What is ETH supply? How many ETH will ever exist? Ethereum supply explained
Ethereum supply – What is the total supply of Ethereum? How many ETH are in circulation and how many ETH will ever exist in the future? These are some of the most common questions regarding Ethereum and is being debated over and over on a number of forums.
As of writing this article there are around 114.3 Million Ethereum in circulation. This will keep changing and you can verify the circulating supply information on various Ethereum block explorers and websites like CoinMarketCap. However you’ll never find out the max supply information.
Nobody exactly knows how much of Ether will exist in the future. This is the fact. Unlike Bitcoin which has a capped supply of 21 million BTC; Ethereum has no supply cap. The max supply is infinite but that doesn’t mean ETH is a highly inflationary currency. We’ll get to that later.
But the thing is even the core Ethereum developers are unsure about the coin supply.
Ethereum coin supply forecast
Ethereum co-founder Vitalik Buterin once projected that the supply of ETH won’t even cross 100 million in the foreseeable future.
Later in 2020 Vitalik made a tweet stating that “According to white paper the supply of ETH should be 150 Million but Today it is just over 113 Million”.
ETH supply that the whitepaper says we would have today: 150.8 million
Actual ETH supply today: 111.3 million
So please don't try to claim that ethereum is run by inflationist technocrats. pic.twitter.com/6CuPngDbHY
— vitalik.eth (@VitalikButerin) June 17, 2020
37 Million less Ether was mined than what was estimated in the white paper.
Clearly something went amiss with his calculations.
This unpredictable supply information and no limit cap on the total supply has raised concerns about inflation among many in the Ethereum community.
So why is there so much confusing regarding Ethereum supply? Here in this post we’ll clear out everything that you should need to know about Ethereum supply along with relevant sources.
Now before we get there let’s take a quick look at the difference between the Bitcoin blockchain and Ethereum blockchain.
Bitcoin and Ethereum blockchain – The difference
With Gold and Fiat currency only the rough estimate on supply count exists. Only in cryptocurrency the supply of coins can be verified to the exact numbers. The verifiability of assets is the strong and unique feature of the blockchain.
Like Bitcoin, Ethereum is a blockchain. Both the blockchains are public and immutable. All transactions remain public. Anybody can verify it but nobody can alter the data.
For now both the network uses Proof of Work to verify blocks but there are certain differences between the both.
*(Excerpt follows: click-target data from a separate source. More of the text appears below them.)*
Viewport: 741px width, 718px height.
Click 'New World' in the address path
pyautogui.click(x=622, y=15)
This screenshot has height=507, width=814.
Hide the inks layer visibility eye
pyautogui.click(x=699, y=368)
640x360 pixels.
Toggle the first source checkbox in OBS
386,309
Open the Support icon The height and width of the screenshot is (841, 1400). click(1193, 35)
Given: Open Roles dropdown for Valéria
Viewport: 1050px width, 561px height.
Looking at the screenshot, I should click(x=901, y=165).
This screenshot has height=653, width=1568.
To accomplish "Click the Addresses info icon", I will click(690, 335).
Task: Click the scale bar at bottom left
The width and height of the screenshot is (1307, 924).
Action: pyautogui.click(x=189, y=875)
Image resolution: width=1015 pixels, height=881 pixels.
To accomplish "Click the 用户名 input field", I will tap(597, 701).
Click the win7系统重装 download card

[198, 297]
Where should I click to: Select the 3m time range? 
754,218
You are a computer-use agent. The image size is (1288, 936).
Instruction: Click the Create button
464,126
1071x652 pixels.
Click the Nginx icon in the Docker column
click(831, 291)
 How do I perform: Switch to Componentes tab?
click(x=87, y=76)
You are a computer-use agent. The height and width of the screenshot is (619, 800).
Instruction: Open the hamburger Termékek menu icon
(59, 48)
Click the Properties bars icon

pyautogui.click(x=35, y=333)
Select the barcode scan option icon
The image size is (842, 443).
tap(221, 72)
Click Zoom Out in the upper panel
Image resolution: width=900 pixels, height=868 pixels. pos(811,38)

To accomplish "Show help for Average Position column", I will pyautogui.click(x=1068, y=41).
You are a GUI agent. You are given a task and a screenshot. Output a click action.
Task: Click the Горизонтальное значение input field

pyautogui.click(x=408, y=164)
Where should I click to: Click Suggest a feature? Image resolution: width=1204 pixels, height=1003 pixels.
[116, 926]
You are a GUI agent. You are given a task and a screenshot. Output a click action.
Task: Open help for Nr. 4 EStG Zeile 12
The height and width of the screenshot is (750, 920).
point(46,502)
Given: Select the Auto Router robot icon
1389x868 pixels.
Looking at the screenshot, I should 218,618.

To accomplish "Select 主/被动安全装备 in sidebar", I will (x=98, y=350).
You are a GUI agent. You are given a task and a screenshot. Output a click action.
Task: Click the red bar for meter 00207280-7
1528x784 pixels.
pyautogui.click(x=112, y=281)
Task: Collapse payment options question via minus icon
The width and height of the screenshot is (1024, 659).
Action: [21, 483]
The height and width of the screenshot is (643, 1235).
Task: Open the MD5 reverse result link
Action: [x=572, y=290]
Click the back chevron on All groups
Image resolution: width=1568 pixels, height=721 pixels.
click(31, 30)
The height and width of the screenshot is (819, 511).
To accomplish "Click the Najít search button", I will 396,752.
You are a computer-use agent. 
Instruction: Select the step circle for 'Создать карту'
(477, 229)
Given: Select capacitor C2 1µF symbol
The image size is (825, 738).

While Bitcoin is deigned to be a global decentralized money Ethereum is a smart contracts platform. Anybody can build code and create smart contracts which anyone can connect and interact with. Other than this the technical specification of both the blockchain differs.
In Bitcoin most of the aspects such as block time, block rewards, halving, coin supply are all hard-coded. Whereas in Ethereum none of these are hard-coded and this is where the confusion arises.
Satoshi Nakamoto, the founder of Bitcoin has predefined the coin supply with Bitcoin.
Only 21 million Bitcoin will ever exist out of which 18.6 million has been already mined.
The block time target of Bitcoin is 10 minutes and the block rewards started with 50 BTC per block initially.
The rewards per block will cut into half every 210,000 blocks until the total supply limit of 21 million Bitcoin is mined.
The current Bitcoin block reward sits at 6.25 BTC per block which will decrease to 3.125 by 2024.
With 10 minute block intervals and with 6.25 coins per block around 900 BTC are mined per day. This is something anybody can verify and confirm.
In Ethereum the problem is none of these elements are well established so one cannot come to a proper conclusion. So what is the block time and reward on Ethereum?
Ethereum block time and reward
When Ethereum was launched the target block time was 15 seconds and the block reward was 5 ETH per block. So on average every 15 seconds a new block was mined which is 4 blocks a minute, 240 blocks an hour and 5760 blocks a day.
But according to the metrics by Etherscan; Today on average 6400 to 6600 blocks are being mined in a day. This may change in the future.
With an estimate of 6600 blocks a day the block time lies around 13 seconds.
As you can see in the graph above from 15 seconds block time it gradually reduced to 13 seconds. Later we’ll explain how the block time got adjusted.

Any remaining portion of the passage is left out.